Question

An item is manufactured by three machines A, B and C. Out of the total number of items manufactured during a specified period, 50% are manufactured on A, 30% on B and 20% on C. 2% of the items produced on A and 2% of items produced on B are defective, and 3% of these produced on C are defective. All the items are stored at one godown. One item is drawn at random and is found to be defective.
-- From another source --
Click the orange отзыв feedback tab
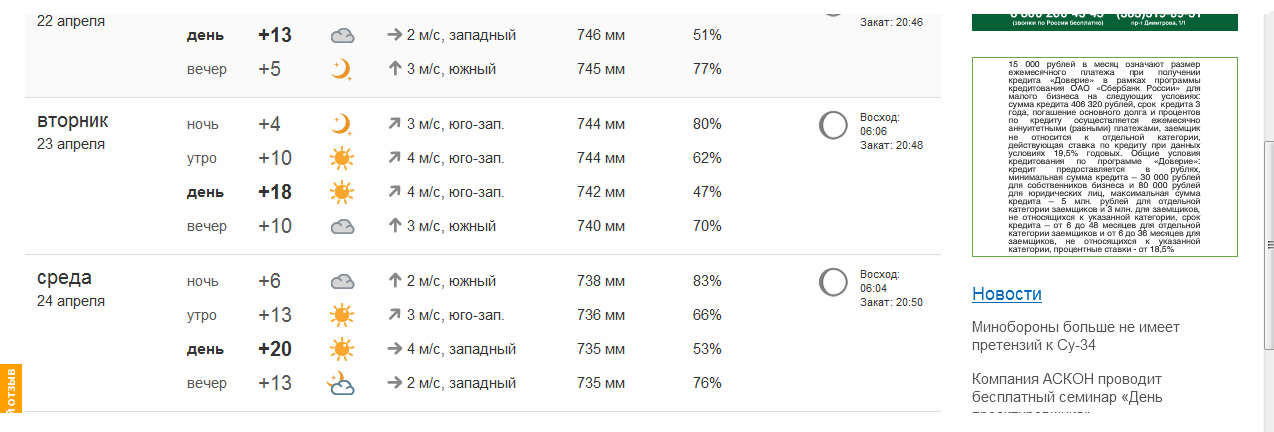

What is the probability that it was manufactured on machine A?

Answer

**step1** Understanding the problem

The problem asks us to find the likelihood that a defective item, chosen at random from a storage, was originally made by Machine A. We are given the percentage of items each machine produces and the percentage of defective items from each machine.

**step2** Determining the number of items manufactured by each machine

To make the calculations easier to understand, let's imagine a total of 1000 items are manufactured.
Machine A manufactures 50% of the total items. So, the number of items from Machine A is $$50\% \text{ of } 1000 = \frac{50}{100} \times 1000 = 500$$ items.
Machine B manufactures 30% of the total items. So, the number of items from Machine B is $$30\% \text{ of } 1000 = \frac{30}{100} \times 1000 = 300$$ items.
Machine C manufactures 20% of the total items. So, the number of items from Machine C is $$20\% \text{ of } 1000 = \frac{20}{100} \times 1000 = 200$$ items.

**step3** Calculating the number of defective items from each machine

Now, let's find how many defective items come from each machine.
From Machine A, 2% of the items are defective. So, defective items from A = $$2\% \text{ of } 500 = \frac{2}{100} \times 500 = 10$$ items.
From Machine B, 2% of the items are defective. So, defective items from B = $$2\% \text{ of } 300 = \frac{2}{100} \times 300 = 6$$ items.
From Machine C, 3% of the items are defective. So, defective items from C = $$3\% \text{ of } 200 = \frac{3}{100} \times 200 = 6$$ items.

**step4** Calculating the total number of defective items

To find the total number of defective items in the storage, we add up the defective items from all three machines.
Total defective items = (Defective from A) + (Defective from B) + (Defective from C)
Total defective items = $$10 + 6 + 6 = 22$$ items.

**step5** Calculating the probability that a defective item was from Machine A

We are looking for the probability that a defective item came from Machine A. This means we consider only the defective items (22 in total) and see how many of them came from Machine A (10).
The probability is the ratio of the number of defective items from Machine A to the total number of defective items.
Probability = $$\frac{\text{Number of defective items from Machine A}}{\text{Total number of defective items}} = \frac{10}{22}$$

**step6** Simplifying the probability

The fraction $$\frac{10}{22}$$ can be simplified by dividing both the numerator (10) and the denominator (22) by their greatest common divisor, which is 2.
$$\frac{10 \div 2}{22 \div 2} = \frac{5}{11}$$
So, the probability that the defective item was manufactured on machine A is $$\frac{5}{11}$$.